Anarchy in action: it seems that $3 tax on a $2 pack of cigarettes is a bit much to pay. Fortunately, there are Indian nations within striking range of NYC. Businesses in the nations are cleaning up, selling untaxed cigarettes.

This illustrates an important principle that I shall have more on eventually: competition in supplying law has the practical effect of laissez faire. As long as there are multiple sources of law, any of which one might affiliate with, there tends to be a "race to the bottom" effect between the law suppliers, bidding for customers. What's the "bottom"? Freedom - no law at all. In this case, huge taxes are applied by the monopoly protection agency covering most of the New York state area, but tiny agencies are starting to have a serious effect. Fewer taxes are collected, and the businesses affiliated with the tiny protection agencies are enriched.

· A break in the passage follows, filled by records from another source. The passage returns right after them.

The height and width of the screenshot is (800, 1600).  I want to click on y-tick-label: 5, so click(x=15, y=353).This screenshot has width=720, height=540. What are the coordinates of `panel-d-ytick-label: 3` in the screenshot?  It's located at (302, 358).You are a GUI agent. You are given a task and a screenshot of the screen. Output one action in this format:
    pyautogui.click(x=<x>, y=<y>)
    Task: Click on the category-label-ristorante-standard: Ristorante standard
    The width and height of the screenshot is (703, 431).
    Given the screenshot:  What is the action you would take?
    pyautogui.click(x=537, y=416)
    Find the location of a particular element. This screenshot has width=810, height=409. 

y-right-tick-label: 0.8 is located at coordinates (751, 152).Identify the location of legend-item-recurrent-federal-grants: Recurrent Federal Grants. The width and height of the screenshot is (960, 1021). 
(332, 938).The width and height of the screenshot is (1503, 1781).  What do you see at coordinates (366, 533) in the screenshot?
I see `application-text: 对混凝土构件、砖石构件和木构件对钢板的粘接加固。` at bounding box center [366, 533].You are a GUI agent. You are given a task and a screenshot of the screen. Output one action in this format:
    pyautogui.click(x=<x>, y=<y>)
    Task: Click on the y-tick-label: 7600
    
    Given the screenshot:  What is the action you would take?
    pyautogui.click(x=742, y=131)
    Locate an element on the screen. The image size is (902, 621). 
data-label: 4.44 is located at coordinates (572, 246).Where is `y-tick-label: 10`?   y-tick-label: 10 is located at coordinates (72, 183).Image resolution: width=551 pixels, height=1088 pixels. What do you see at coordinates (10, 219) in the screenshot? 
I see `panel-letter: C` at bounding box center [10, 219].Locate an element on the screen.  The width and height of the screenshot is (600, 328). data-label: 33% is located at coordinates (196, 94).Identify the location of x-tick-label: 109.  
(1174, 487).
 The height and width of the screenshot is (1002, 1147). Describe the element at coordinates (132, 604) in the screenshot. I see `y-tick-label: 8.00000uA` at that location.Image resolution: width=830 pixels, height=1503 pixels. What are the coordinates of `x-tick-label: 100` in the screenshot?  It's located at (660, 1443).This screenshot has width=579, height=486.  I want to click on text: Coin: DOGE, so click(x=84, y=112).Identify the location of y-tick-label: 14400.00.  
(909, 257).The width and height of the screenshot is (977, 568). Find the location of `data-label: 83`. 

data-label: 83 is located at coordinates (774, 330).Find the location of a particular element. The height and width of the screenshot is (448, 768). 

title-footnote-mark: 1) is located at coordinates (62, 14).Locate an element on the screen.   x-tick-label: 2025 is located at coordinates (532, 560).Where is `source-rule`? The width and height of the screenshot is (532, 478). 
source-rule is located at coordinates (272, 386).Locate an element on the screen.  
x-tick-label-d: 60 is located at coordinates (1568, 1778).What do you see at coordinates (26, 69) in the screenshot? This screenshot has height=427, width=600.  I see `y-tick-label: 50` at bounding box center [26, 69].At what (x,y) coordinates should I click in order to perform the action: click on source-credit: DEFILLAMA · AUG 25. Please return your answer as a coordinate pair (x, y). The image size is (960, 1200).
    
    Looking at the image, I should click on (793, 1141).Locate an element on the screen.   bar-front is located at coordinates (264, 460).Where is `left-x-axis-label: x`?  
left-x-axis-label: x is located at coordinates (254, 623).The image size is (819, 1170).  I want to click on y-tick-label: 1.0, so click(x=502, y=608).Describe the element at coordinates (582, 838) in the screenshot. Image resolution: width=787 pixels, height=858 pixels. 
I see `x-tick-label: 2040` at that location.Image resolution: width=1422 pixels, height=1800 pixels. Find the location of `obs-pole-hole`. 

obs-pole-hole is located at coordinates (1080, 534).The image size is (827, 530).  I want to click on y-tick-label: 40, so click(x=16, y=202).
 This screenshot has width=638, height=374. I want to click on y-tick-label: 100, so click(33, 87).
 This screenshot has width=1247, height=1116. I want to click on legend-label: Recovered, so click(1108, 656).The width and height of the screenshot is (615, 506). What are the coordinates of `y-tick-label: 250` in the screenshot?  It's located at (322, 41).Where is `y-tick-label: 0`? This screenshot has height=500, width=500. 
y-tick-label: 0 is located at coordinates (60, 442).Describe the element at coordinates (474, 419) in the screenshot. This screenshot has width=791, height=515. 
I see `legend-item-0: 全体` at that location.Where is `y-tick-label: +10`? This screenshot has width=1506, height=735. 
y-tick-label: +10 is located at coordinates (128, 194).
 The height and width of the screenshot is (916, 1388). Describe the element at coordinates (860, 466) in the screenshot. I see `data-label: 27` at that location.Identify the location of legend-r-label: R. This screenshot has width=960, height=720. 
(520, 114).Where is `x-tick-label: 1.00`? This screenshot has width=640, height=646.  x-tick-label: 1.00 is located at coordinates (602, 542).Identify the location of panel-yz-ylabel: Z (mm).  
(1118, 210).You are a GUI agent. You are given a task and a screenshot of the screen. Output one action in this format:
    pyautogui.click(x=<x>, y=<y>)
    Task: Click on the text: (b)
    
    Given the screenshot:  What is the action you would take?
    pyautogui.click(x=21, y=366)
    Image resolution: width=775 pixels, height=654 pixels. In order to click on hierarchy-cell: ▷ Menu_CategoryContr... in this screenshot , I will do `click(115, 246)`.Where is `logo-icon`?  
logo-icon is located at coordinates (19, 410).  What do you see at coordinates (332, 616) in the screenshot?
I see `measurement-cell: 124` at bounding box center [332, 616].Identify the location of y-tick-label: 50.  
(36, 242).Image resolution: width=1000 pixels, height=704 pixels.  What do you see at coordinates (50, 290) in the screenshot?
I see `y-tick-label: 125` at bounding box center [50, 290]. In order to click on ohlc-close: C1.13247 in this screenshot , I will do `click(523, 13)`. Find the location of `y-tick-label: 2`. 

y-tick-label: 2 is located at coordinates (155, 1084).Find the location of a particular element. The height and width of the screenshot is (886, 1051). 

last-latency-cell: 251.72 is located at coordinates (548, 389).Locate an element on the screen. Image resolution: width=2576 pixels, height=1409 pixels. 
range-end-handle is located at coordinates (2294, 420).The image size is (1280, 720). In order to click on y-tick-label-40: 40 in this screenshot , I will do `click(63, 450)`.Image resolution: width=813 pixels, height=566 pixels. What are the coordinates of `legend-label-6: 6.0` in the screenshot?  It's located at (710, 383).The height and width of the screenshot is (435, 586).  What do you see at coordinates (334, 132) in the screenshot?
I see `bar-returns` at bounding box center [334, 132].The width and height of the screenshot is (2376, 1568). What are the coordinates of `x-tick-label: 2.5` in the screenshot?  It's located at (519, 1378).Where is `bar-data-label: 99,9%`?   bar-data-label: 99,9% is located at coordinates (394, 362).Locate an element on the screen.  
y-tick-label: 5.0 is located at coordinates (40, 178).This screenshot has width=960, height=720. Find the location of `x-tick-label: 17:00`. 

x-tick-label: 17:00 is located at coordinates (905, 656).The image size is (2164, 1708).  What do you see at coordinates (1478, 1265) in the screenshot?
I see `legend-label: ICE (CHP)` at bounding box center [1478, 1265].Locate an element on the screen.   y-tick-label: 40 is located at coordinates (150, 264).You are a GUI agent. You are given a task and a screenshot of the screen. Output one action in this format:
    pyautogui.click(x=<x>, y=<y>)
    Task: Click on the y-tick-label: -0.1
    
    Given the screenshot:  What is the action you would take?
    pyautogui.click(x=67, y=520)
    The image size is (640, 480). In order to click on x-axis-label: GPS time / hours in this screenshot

Meanwhile, cigarette selling businesses who are subjects of the large and evil monopoly are fighting like hell to use legal means to crush the competition. (Let's hope for the sake of New Yorkers that they fail in that.) They do this because it's the easiest way for them to get an even playing field with the Indian merchants. (Getting the tax repealed in NY would be better, but they know it is practically impossible.) In full anarchy, they would simply switch agencies, voting with their feet that $3/pack is too much tax.